> DESCRIPTION OF THE TASK: Copy out the lines of the material that include the string "browser".

> DATASET EXTRACT:
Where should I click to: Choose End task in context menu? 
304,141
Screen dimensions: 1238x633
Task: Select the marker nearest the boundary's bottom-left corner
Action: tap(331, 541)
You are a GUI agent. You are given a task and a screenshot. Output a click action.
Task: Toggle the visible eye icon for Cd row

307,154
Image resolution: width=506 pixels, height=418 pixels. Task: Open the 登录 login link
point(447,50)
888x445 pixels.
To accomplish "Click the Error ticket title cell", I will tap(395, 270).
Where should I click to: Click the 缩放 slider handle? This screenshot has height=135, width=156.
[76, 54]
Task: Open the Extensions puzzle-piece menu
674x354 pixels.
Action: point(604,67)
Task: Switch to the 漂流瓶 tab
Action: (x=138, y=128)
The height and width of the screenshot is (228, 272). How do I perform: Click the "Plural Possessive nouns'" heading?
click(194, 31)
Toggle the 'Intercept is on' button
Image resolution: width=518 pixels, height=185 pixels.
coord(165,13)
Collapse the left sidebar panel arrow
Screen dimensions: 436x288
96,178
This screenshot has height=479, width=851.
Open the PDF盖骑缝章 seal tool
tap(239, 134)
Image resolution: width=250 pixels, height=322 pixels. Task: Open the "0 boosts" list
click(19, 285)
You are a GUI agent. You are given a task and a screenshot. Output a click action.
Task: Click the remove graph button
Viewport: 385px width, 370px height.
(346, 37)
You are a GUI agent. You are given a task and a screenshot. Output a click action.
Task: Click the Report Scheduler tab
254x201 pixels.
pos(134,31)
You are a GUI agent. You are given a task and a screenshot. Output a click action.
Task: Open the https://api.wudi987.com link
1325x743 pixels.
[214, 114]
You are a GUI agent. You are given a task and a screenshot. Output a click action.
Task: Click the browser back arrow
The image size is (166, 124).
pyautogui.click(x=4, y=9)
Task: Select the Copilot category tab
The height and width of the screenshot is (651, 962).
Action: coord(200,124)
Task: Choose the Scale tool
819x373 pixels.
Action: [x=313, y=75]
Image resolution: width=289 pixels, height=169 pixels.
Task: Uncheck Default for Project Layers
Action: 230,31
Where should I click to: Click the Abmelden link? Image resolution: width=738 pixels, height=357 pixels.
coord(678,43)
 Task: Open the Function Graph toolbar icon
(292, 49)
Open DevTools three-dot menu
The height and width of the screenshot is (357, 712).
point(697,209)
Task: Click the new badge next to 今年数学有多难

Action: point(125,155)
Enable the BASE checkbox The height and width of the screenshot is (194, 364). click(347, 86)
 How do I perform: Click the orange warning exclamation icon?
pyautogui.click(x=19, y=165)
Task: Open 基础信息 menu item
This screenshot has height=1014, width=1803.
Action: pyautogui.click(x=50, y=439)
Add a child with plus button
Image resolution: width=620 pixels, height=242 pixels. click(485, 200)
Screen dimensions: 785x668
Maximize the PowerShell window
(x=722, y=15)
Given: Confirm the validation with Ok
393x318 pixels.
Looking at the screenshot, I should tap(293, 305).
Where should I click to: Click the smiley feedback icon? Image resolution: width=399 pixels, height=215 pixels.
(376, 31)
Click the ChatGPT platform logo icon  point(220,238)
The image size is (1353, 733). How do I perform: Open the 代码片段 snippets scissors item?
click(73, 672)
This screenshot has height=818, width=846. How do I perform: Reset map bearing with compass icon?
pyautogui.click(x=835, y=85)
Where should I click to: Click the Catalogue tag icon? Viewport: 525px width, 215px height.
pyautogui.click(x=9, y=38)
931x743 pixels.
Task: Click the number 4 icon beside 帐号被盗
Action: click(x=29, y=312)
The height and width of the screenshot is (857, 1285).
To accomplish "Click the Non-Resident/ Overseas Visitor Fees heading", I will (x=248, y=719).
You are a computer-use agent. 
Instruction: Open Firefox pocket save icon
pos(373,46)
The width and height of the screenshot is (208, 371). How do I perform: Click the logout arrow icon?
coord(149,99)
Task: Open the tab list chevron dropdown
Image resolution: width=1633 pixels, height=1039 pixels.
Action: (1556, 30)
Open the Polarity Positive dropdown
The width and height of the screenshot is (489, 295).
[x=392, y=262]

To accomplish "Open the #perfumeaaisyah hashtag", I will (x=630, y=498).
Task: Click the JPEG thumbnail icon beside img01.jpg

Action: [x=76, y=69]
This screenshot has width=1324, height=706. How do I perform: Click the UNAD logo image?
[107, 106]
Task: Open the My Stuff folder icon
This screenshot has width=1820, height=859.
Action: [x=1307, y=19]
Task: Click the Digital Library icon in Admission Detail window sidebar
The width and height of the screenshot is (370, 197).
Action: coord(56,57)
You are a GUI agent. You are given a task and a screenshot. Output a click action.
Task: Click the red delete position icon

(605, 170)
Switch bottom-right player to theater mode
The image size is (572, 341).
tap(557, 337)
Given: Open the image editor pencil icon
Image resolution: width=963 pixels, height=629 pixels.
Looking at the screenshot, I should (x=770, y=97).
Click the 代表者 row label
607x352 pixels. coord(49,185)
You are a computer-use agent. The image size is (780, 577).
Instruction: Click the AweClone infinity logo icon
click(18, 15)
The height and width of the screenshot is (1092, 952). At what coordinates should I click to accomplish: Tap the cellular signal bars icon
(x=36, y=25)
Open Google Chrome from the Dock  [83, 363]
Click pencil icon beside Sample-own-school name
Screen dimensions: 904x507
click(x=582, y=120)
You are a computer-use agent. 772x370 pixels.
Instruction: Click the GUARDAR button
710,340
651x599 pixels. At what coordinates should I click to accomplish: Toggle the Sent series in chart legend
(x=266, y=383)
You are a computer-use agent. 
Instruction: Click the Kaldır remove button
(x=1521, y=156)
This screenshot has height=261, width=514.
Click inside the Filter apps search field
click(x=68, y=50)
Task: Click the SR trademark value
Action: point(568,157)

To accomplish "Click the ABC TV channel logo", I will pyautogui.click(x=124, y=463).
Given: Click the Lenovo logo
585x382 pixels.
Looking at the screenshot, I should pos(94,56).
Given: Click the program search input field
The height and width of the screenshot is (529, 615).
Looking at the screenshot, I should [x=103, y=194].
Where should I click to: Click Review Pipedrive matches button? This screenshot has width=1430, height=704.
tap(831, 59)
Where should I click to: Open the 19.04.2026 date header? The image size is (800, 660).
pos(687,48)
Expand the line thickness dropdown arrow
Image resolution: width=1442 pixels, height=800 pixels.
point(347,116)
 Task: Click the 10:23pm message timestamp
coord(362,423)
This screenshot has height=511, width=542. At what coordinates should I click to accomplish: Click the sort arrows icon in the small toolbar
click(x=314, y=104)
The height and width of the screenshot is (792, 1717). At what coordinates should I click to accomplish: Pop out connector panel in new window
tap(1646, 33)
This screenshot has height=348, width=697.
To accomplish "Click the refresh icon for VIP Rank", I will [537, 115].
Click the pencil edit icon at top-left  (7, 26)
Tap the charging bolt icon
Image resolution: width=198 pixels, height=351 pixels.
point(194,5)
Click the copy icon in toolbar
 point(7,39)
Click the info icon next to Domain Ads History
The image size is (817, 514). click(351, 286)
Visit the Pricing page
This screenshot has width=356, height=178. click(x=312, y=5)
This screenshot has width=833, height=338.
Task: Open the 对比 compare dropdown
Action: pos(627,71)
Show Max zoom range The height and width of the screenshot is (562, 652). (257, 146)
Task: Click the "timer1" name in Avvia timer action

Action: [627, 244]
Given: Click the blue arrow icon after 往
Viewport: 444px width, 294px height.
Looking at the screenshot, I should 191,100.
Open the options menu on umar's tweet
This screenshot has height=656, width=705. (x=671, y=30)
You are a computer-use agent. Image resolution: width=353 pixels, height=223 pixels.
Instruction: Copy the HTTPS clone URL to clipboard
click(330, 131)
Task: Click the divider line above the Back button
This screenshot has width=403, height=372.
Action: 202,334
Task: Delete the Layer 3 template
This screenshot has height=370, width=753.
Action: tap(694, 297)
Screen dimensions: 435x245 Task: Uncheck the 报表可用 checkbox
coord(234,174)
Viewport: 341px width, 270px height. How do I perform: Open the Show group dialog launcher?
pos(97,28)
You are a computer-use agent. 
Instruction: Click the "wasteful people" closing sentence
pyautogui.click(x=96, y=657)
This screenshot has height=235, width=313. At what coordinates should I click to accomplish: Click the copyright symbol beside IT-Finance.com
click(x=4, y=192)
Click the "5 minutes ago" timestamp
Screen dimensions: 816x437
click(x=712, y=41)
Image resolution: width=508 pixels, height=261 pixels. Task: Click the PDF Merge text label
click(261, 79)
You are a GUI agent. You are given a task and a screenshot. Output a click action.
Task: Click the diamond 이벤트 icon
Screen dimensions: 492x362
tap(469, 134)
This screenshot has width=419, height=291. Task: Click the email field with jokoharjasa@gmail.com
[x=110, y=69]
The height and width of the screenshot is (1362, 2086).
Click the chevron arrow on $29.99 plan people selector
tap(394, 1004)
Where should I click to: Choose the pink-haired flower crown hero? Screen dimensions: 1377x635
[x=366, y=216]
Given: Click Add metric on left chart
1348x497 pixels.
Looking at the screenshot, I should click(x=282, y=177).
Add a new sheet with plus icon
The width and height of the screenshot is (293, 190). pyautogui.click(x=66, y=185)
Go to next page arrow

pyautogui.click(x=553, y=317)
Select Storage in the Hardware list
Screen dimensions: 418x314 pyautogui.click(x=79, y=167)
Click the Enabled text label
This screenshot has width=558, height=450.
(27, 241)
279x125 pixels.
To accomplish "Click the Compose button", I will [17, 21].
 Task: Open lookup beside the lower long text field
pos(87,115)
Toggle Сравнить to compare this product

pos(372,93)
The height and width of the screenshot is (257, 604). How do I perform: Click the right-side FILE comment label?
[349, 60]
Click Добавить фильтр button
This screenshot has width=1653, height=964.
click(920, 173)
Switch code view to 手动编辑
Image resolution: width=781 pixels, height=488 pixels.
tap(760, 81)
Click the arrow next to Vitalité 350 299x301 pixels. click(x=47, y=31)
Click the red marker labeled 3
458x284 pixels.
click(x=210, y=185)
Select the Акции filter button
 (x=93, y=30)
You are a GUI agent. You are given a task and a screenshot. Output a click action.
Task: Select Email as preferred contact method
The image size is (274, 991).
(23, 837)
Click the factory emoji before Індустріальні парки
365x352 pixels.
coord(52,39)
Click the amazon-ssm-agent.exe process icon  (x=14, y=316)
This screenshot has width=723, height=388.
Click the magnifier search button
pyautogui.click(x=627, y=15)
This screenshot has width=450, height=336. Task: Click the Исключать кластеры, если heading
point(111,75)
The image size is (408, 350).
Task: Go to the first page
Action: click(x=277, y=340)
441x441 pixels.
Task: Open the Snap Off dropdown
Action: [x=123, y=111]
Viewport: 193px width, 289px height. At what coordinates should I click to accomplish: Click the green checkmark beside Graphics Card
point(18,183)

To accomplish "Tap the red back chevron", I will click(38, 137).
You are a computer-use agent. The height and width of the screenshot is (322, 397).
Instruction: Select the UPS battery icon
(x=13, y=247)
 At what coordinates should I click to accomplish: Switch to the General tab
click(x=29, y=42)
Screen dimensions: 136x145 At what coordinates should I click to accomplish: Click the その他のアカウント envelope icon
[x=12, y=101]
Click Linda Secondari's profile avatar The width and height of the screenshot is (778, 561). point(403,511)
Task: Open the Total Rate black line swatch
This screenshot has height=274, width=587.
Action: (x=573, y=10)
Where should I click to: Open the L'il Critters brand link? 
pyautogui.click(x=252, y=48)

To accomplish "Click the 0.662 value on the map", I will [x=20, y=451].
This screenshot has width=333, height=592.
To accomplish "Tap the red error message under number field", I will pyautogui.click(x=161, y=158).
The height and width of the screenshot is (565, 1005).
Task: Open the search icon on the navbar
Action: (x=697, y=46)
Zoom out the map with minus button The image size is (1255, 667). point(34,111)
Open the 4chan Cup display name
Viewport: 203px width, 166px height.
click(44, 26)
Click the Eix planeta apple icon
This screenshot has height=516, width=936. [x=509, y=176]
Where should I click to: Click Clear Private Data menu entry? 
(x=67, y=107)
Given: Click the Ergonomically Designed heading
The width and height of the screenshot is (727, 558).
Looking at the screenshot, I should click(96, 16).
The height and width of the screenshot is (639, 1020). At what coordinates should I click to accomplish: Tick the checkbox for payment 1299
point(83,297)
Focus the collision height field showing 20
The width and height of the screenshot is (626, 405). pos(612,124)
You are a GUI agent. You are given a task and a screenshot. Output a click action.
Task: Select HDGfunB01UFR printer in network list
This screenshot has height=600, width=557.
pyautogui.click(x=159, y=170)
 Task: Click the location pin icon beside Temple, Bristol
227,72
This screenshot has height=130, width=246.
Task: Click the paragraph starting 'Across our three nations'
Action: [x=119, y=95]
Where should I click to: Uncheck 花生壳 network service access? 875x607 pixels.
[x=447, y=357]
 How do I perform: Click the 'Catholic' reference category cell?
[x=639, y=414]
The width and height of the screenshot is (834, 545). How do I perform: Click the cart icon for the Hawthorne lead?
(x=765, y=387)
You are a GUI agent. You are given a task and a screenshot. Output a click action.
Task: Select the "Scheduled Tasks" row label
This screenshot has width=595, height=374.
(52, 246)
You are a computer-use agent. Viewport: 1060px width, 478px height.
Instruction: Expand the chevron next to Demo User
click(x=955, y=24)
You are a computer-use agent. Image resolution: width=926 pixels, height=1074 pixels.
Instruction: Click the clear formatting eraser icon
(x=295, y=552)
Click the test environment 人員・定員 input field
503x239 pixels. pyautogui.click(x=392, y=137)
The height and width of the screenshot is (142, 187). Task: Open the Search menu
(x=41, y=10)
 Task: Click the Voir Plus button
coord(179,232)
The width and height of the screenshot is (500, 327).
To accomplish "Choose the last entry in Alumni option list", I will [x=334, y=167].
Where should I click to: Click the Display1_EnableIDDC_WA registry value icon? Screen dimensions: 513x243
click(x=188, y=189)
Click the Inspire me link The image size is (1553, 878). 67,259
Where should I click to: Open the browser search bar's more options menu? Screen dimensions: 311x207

> ANSWER TO THE EXERCISE:
Task: Click the browser back arrow
Where should I click to: Open the browser search bar's more options menu? Screen dimensions: 311x207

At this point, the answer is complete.